Exercise brief >> Repeat the entries that follow from start to finish, keeping every character.

Provided records >>
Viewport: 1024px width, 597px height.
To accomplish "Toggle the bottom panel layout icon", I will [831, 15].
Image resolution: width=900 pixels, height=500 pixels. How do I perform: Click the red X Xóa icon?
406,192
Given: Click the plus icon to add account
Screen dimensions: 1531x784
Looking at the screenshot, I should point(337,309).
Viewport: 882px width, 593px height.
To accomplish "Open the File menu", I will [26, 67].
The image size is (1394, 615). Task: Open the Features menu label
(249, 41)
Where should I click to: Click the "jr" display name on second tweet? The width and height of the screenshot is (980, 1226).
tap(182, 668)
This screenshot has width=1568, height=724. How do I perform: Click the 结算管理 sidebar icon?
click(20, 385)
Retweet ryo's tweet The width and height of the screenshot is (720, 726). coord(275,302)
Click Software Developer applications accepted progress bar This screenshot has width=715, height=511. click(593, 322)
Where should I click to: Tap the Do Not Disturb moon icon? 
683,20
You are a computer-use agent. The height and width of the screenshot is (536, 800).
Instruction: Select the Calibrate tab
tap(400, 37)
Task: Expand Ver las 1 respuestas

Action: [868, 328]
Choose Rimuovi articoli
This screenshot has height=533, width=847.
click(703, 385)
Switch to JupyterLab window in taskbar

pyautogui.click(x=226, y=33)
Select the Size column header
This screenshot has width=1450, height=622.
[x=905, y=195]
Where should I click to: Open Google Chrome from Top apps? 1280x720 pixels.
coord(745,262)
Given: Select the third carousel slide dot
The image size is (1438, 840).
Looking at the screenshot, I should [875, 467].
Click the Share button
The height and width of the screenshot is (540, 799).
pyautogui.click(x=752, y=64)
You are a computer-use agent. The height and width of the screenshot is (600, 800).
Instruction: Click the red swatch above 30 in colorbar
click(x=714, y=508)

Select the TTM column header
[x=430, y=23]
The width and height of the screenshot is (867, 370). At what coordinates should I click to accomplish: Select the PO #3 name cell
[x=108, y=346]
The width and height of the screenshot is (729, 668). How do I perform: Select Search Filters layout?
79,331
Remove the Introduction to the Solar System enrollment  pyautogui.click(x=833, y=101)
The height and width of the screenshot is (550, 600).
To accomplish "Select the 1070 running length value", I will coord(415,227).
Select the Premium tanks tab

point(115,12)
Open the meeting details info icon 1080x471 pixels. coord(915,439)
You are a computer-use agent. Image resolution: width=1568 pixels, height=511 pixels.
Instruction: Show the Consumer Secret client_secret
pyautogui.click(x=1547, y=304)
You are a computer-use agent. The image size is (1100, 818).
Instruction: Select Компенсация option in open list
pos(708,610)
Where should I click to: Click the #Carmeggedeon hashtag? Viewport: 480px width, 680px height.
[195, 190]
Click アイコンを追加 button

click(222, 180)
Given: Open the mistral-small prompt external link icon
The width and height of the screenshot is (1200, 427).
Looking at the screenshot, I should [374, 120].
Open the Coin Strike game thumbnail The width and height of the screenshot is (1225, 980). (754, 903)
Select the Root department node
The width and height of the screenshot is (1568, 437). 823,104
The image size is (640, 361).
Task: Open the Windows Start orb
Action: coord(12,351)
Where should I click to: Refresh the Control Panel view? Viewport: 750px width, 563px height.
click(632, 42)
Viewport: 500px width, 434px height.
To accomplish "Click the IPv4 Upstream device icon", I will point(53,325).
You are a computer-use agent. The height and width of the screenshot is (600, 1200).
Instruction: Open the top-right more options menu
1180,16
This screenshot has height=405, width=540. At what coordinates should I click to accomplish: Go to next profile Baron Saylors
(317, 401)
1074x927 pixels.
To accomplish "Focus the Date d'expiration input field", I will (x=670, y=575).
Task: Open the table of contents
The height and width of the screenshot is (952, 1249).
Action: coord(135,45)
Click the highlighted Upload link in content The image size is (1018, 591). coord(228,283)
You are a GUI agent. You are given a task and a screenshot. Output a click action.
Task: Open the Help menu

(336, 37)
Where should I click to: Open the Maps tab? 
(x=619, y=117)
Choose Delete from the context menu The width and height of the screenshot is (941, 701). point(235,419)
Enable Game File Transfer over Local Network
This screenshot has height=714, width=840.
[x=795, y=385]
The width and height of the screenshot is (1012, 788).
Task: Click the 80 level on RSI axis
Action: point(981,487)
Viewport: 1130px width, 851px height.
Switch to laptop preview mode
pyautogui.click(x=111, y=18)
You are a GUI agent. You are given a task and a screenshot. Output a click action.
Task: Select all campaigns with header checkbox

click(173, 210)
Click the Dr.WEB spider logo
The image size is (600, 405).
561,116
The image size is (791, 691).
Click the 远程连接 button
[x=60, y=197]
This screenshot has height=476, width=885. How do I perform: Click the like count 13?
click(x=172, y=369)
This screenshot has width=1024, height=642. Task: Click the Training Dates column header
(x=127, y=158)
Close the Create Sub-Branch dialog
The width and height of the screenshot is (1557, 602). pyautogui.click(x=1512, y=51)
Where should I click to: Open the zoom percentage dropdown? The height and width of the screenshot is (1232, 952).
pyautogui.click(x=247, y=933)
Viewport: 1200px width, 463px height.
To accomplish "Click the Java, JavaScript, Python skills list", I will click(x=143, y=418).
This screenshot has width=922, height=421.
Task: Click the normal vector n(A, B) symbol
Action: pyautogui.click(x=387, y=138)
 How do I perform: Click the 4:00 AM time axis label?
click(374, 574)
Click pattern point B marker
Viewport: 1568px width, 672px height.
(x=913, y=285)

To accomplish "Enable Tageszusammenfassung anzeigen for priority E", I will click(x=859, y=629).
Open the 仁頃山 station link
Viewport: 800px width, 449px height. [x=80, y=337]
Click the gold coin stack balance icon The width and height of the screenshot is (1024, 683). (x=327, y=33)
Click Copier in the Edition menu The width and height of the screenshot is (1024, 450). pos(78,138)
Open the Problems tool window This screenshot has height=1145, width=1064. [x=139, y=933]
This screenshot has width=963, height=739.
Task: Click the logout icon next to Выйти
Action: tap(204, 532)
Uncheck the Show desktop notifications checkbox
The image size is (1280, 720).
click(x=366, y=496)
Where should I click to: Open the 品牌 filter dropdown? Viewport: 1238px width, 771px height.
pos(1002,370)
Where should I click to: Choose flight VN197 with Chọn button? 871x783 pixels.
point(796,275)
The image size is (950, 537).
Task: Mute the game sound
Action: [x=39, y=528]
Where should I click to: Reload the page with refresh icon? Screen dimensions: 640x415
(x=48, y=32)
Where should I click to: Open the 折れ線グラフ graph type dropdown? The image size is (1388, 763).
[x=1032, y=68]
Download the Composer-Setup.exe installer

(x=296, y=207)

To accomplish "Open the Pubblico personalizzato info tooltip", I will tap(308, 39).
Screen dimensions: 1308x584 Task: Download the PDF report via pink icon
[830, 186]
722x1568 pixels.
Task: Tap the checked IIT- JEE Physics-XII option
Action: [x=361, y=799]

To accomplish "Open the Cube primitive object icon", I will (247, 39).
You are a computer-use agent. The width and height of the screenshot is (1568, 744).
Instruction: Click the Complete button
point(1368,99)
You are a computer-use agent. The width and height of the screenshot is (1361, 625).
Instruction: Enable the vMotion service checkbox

Response for this exercise >>
Viewport: 1024px width, 597px height.
To accomplish "Toggle the bottom panel layout icon", I will [831, 15].
Image resolution: width=900 pixels, height=500 pixels. How do I perform: Click the red X Xóa icon?
406,192
Given: Click the plus icon to add account
Screen dimensions: 1531x784
Looking at the screenshot, I should point(337,309).
Viewport: 882px width, 593px height.
To accomplish "Open the File menu", I will [26, 67].
The image size is (1394, 615). Task: Open the Features menu label
(249, 41)
Where should I click to: Click the "jr" display name on second tweet? The width and height of the screenshot is (980, 1226).
tap(182, 668)
This screenshot has width=1568, height=724. How do I perform: Click the 结算管理 sidebar icon?
click(20, 385)
Retweet ryo's tweet The width and height of the screenshot is (720, 726). coord(275,302)
Click Software Developer applications accepted progress bar This screenshot has width=715, height=511. click(593, 322)
Where should I click to: Tap the Do Not Disturb moon icon? 
683,20
You are a computer-use agent. The height and width of the screenshot is (536, 800).
Instruction: Select the Calibrate tab
tap(400, 37)
Task: Expand Ver las 1 respuestas

Action: [868, 328]
Choose Rimuovi articoli
This screenshot has height=533, width=847.
click(703, 385)
Switch to JupyterLab window in taskbar

pyautogui.click(x=226, y=33)
Select the Size column header
This screenshot has width=1450, height=622.
[x=905, y=195]
Where should I click to: Open Google Chrome from Top apps? 1280x720 pixels.
coord(745,262)
Given: Select the third carousel slide dot
The image size is (1438, 840).
Looking at the screenshot, I should [875, 467].
Click the Share button
The height and width of the screenshot is (540, 799).
pyautogui.click(x=752, y=64)
You are a computer-use agent. The height and width of the screenshot is (600, 800).
Instruction: Click the red swatch above 30 in colorbar
click(x=714, y=508)

Select the TTM column header
[x=430, y=23]
The width and height of the screenshot is (867, 370). At what coordinates should I click to accomplish: Select the PO #3 name cell
[x=108, y=346]
The width and height of the screenshot is (729, 668). How do I perform: Select Search Filters layout?
79,331
Remove the Introduction to the Solar System enrollment  pyautogui.click(x=833, y=101)
The height and width of the screenshot is (550, 600).
To accomplish "Select the 1070 running length value", I will coord(415,227).
Select the Premium tanks tab

point(115,12)
Open the meeting details info icon 1080x471 pixels. coord(915,439)
You are a computer-use agent. Image resolution: width=1568 pixels, height=511 pixels.
Instruction: Show the Consumer Secret client_secret
pyautogui.click(x=1547, y=304)
You are a computer-use agent. The image size is (1100, 818).
Instruction: Select Компенсация option in open list
pos(708,610)
Where should I click to: Click the #Carmeggedeon hashtag? Viewport: 480px width, 680px height.
[195, 190]
Click アイコンを追加 button

click(222, 180)
Given: Open the mistral-small prompt external link icon
The width and height of the screenshot is (1200, 427).
Looking at the screenshot, I should [374, 120].
Open the Coin Strike game thumbnail The width and height of the screenshot is (1225, 980). (754, 903)
Select the Root department node
The width and height of the screenshot is (1568, 437). 823,104
The image size is (640, 361).
Task: Open the Windows Start orb
Action: coord(12,351)
Where should I click to: Refresh the Control Panel view? Viewport: 750px width, 563px height.
click(632, 42)
Viewport: 500px width, 434px height.
To accomplish "Click the IPv4 Upstream device icon", I will point(53,325).
You are a computer-use agent. The height and width of the screenshot is (600, 1200).
Instruction: Open the top-right more options menu
1180,16
This screenshot has height=405, width=540. At what coordinates should I click to accomplish: Go to next profile Baron Saylors
(317, 401)
1074x927 pixels.
To accomplish "Focus the Date d'expiration input field", I will (x=670, y=575).
Task: Open the table of contents
The height and width of the screenshot is (952, 1249).
Action: coord(135,45)
Click the highlighted Upload link in content The image size is (1018, 591). coord(228,283)
You are a GUI agent. You are given a task and a screenshot. Output a click action.
Task: Open the Help menu

(336, 37)
Where should I click to: Open the Maps tab? 
(x=619, y=117)
Choose Delete from the context menu The width and height of the screenshot is (941, 701). point(235,419)
Enable Game File Transfer over Local Network
This screenshot has height=714, width=840.
[x=795, y=385]
The width and height of the screenshot is (1012, 788).
Task: Click the 80 level on RSI axis
Action: point(981,487)
Viewport: 1130px width, 851px height.
Switch to laptop preview mode
pyautogui.click(x=111, y=18)
You are a GUI agent. You are given a task and a screenshot. Output a click action.
Task: Select all campaigns with header checkbox

click(173, 210)
Click the Dr.WEB spider logo
The image size is (600, 405).
561,116
The image size is (791, 691).
Click the 远程连接 button
[x=60, y=197]
This screenshot has height=476, width=885. How do I perform: Click the like count 13?
click(x=172, y=369)
This screenshot has width=1024, height=642. Task: Click the Training Dates column header
(x=127, y=158)
Close the Create Sub-Branch dialog
The width and height of the screenshot is (1557, 602). pyautogui.click(x=1512, y=51)
Where should I click to: Open the zoom percentage dropdown? The height and width of the screenshot is (1232, 952).
pyautogui.click(x=247, y=933)
Viewport: 1200px width, 463px height.
To accomplish "Click the Java, JavaScript, Python skills list", I will click(x=143, y=418).
This screenshot has width=922, height=421.
Task: Click the normal vector n(A, B) symbol
Action: pyautogui.click(x=387, y=138)
 How do I perform: Click the 4:00 AM time axis label?
click(374, 574)
Click pattern point B marker
Viewport: 1568px width, 672px height.
(x=913, y=285)

To accomplish "Enable Tageszusammenfassung anzeigen for priority E", I will click(x=859, y=629).
Open the 仁頃山 station link
Viewport: 800px width, 449px height. [x=80, y=337]
Click the gold coin stack balance icon The width and height of the screenshot is (1024, 683). (x=327, y=33)
Click Copier in the Edition menu The width and height of the screenshot is (1024, 450). pos(78,138)
Open the Problems tool window This screenshot has height=1145, width=1064. [x=139, y=933]
This screenshot has width=963, height=739.
Task: Click the logout icon next to Выйти
Action: tap(204, 532)
Uncheck the Show desktop notifications checkbox
The image size is (1280, 720).
click(x=366, y=496)
Where should I click to: Open the 品牌 filter dropdown? Viewport: 1238px width, 771px height.
pos(1002,370)
Where should I click to: Choose flight VN197 with Chọn button? 871x783 pixels.
point(796,275)
The image size is (950, 537).
Task: Mute the game sound
Action: [x=39, y=528]
Where should I click to: Reload the page with refresh icon? Screen dimensions: 640x415
(x=48, y=32)
Where should I click to: Open the 折れ線グラフ graph type dropdown? The image size is (1388, 763).
[x=1032, y=68]
Download the Composer-Setup.exe installer

(x=296, y=207)

To accomplish "Open the Pubblico personalizzato info tooltip", I will tap(308, 39).
Screen dimensions: 1308x584 Task: Download the PDF report via pink icon
[830, 186]
722x1568 pixels.
Task: Tap the checked IIT- JEE Physics-XII option
Action: [x=361, y=799]

To accomplish "Open the Cube primitive object icon", I will (247, 39).
You are a computer-use agent. The width and height of the screenshot is (1568, 744).
Instruction: Click the Complete button
point(1368,99)
You are a computer-use agent. The width and height of the screenshot is (1361, 625).
Instruction: Enable the vMotion service checkbox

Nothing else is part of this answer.